Presently, phosphate rock is mined by stripping the overburden from the underlying phosphate bearing matrix, slurrying the matrix, consisting of a mixture of clay, sand and phosphate pebble, with water and pumping the slurry from the mine site to a beneficiation plant where the matrix is washed, scrubbed and beneficiated to produce an upgraded pebble, phosphate rock concentrates, a slimes slurry and sand tailings. The slimes slurry consists mainly of clays, sand and very fine particles of phosphate rock. Generally, about 0.75 to 1 part by weight of slimes slurry is produced per part by weight of upgraded pebble and rock concentrate. In present practice, the simes, a dilute aqueous suspension of about 2 to 5 weight percent solids containing about 30 to 40 weight percent of the phosphate matrix, are disposed of by pumping into settling ponds built over previously mined areas.
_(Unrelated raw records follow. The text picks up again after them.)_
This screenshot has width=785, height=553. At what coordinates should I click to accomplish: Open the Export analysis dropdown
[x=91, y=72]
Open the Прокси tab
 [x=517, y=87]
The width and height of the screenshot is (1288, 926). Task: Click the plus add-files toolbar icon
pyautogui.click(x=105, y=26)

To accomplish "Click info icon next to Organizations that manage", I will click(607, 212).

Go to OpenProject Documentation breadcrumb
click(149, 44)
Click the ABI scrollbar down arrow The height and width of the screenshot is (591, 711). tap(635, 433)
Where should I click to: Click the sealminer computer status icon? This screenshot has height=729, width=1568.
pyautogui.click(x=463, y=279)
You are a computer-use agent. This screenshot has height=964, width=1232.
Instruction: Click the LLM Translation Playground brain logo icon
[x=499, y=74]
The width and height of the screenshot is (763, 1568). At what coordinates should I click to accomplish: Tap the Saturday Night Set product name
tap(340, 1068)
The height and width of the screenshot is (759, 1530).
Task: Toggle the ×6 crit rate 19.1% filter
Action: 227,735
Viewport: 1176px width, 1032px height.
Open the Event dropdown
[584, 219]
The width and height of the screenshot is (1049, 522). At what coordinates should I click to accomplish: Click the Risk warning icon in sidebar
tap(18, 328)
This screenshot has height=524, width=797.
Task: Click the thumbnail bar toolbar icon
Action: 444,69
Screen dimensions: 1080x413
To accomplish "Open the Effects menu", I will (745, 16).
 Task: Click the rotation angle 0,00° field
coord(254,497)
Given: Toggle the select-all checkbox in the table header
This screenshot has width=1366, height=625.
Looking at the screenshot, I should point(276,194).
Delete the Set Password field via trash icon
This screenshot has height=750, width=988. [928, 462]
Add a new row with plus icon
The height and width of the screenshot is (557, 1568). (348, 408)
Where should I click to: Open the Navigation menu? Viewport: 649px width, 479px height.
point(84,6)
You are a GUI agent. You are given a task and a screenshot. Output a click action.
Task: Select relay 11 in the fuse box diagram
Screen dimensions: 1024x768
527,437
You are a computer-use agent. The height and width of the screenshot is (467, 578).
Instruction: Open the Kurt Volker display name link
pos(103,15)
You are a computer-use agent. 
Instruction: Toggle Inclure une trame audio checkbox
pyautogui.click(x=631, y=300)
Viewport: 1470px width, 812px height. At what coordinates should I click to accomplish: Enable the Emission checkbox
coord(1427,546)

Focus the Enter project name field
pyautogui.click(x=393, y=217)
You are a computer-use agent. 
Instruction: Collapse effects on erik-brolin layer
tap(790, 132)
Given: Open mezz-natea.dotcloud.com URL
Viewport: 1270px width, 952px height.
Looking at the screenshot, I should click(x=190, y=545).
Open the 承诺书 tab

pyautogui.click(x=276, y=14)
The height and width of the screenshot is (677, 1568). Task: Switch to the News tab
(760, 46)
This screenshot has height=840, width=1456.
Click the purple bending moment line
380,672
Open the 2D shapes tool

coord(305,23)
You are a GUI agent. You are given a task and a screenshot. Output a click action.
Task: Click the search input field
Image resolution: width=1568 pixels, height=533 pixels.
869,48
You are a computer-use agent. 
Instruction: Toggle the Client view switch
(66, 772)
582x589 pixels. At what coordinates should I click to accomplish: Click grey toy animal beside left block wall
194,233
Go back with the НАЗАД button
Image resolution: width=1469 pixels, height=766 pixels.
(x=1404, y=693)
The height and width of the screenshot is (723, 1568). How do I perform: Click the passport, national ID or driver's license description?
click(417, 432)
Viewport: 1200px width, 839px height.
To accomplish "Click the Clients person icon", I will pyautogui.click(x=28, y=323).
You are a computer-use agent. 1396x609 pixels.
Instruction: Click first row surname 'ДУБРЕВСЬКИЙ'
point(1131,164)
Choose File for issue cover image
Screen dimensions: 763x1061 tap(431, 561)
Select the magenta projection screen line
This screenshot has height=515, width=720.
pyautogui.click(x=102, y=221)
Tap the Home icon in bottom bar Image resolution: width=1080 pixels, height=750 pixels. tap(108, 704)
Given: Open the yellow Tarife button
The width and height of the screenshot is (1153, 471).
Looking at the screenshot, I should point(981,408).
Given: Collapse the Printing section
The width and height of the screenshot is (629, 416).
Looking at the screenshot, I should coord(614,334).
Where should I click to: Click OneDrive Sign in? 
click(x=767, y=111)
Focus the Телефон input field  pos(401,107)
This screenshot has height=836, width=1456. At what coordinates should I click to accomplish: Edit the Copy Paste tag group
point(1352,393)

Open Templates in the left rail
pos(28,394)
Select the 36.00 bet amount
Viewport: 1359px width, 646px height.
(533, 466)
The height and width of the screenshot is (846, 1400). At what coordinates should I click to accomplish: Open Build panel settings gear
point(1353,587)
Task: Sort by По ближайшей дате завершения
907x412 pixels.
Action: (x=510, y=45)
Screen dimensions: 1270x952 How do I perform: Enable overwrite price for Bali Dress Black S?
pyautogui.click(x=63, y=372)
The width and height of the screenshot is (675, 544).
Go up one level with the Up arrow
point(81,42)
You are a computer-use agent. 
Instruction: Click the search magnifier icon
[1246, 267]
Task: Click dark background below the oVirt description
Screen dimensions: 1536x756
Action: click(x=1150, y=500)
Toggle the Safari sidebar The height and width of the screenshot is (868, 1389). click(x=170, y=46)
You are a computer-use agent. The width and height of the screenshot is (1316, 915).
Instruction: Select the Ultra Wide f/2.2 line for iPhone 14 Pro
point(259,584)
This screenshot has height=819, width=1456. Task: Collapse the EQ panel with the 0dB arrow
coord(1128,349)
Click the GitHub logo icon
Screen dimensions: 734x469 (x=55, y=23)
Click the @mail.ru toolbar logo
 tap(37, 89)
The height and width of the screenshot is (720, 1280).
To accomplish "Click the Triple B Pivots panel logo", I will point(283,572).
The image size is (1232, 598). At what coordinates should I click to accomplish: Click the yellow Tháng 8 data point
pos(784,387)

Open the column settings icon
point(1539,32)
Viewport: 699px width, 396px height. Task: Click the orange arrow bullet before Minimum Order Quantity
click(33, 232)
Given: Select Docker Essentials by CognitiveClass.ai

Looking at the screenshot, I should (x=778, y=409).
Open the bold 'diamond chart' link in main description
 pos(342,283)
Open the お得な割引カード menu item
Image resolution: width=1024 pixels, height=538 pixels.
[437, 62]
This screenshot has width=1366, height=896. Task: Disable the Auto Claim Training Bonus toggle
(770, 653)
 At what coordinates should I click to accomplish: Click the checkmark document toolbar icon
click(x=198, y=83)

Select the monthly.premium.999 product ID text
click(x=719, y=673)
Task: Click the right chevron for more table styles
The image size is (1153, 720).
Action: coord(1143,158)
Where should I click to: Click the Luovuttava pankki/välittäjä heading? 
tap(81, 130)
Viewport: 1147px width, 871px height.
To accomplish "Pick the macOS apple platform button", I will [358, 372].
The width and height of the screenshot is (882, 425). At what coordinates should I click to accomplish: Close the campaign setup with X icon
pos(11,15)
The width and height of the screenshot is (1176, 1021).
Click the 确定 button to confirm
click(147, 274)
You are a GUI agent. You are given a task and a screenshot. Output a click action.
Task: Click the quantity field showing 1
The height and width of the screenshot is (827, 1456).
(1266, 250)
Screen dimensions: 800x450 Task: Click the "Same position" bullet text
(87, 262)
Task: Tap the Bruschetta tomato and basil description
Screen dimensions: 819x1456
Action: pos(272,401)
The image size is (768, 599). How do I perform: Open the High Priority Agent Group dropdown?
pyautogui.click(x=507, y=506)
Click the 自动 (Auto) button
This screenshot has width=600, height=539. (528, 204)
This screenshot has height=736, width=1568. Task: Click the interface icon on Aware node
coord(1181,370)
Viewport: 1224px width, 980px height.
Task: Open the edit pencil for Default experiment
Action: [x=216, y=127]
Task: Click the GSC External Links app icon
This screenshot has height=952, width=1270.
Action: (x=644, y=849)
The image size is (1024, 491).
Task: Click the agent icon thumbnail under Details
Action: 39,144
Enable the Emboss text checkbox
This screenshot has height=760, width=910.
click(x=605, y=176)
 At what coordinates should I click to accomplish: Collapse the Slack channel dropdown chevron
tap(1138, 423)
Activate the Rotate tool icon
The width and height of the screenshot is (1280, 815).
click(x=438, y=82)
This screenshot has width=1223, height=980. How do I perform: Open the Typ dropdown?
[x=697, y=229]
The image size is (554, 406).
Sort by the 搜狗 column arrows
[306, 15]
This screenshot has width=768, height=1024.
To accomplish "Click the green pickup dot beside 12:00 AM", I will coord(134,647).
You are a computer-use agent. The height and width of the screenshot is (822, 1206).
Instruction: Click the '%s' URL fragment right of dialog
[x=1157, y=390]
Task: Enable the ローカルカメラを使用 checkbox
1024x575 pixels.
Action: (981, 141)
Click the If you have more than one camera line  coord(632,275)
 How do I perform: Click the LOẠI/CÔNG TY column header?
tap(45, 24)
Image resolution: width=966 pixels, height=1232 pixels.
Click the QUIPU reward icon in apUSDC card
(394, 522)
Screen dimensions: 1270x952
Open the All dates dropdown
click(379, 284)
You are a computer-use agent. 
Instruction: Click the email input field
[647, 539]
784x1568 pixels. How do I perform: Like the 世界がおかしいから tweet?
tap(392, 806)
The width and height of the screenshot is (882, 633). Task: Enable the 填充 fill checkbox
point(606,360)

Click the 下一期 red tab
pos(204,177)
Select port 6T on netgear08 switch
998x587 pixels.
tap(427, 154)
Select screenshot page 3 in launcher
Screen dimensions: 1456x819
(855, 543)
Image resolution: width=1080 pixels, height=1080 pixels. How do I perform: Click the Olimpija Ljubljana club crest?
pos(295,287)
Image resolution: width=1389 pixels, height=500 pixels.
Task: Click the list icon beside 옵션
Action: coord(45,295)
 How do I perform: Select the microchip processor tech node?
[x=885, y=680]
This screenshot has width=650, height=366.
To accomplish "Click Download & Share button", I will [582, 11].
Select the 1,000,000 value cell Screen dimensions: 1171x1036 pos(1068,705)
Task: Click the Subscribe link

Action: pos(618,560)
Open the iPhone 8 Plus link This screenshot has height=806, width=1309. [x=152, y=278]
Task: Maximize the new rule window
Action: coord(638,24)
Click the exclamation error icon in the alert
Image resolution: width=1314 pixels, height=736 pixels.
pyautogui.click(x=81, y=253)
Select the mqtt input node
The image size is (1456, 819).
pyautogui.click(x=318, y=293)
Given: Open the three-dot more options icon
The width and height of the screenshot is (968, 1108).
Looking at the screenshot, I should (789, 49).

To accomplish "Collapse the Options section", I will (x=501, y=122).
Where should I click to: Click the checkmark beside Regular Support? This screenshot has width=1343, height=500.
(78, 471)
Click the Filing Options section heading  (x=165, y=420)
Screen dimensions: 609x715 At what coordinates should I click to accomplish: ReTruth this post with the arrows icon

Over a period of time, the entrained solids slowly settle.
As presently practiced, slimes disposal procedures have many clearly defined and long recognized deficiencies. Among them is the need for large land areas set aside for slimes ponds. For example, a plant producing 2 million tons of phosphate rock per year will, over a period of 15 years, require approximately 4,500 acres of land for slimes ponds. And because of the slow settling rate of the entrained solids, such land is unusable for decades. Further, since the volume of the hydrated slimes and overburden is approximately 1.5 times greater than the volume of the mine pits, unsightly retaining dams often 35 feet high are necessary around the perimeter of each disposal area. The possibility of dam breakage always exists with resulting river, lake and stream pollution. Also of great importance is the use and retention of large quantities of water.
Another important deficiency in the percent procedures is the poor recovery of phosphate values from the matrix since the 30 to 40% of the phosphate values retained in the slimes are never recovered.
The recognition of these deficiencies has led experimenters to propose various alternatives over the years. Flotation techniques for ultra-fine particles to separate clays and phosphate values have been unsuccessful in terms of both cost and recovery.
Acid leaching of slimes has not been practical due to extreme difficulty in filtering the clays and other gangue materials from the slurries and the relatively low concentration of phosphate in the filtrate. Further, since the clays and other gangue in both matrix and slimes contain relatively high levels of acid-soluble iron, aluminum and magnesium compounds compared to beneficiated rock, acid leaching of such materials results in phosphoric acid of inferior quality.
Other methods of slimes disposal have been proposed, including using the slimes as aggregates for highway construction or as bricks for home construction or thickening the slimes to provide for improved water conservation and more rapid land reclamation. These methods have not proved practical.
One other method has been proposed to remove the slimes disposal problem; the use of dry unbeneficiated matrix. Previous attempts in this area have failed because of process difficulties and the poor quality of the phosphoric acid produced. These problems arise from the fact that the presence of a significant amount of clay results in poor filtration and from the further fact that the high iron and aluminum content of the clays affects calcium sulfate crystal size and form and product purity.
Thus, there presently exists a need for a slimes disposal process which will accomplish practicably the following design objectives: (1) recovery of presently discarded phosphate values; (2) elimination of the pond system for slimes disposal; (3) conservation of process water; and (4) provision of potentially closed loop operation of the phosphate mining and phosphoric acid production facility.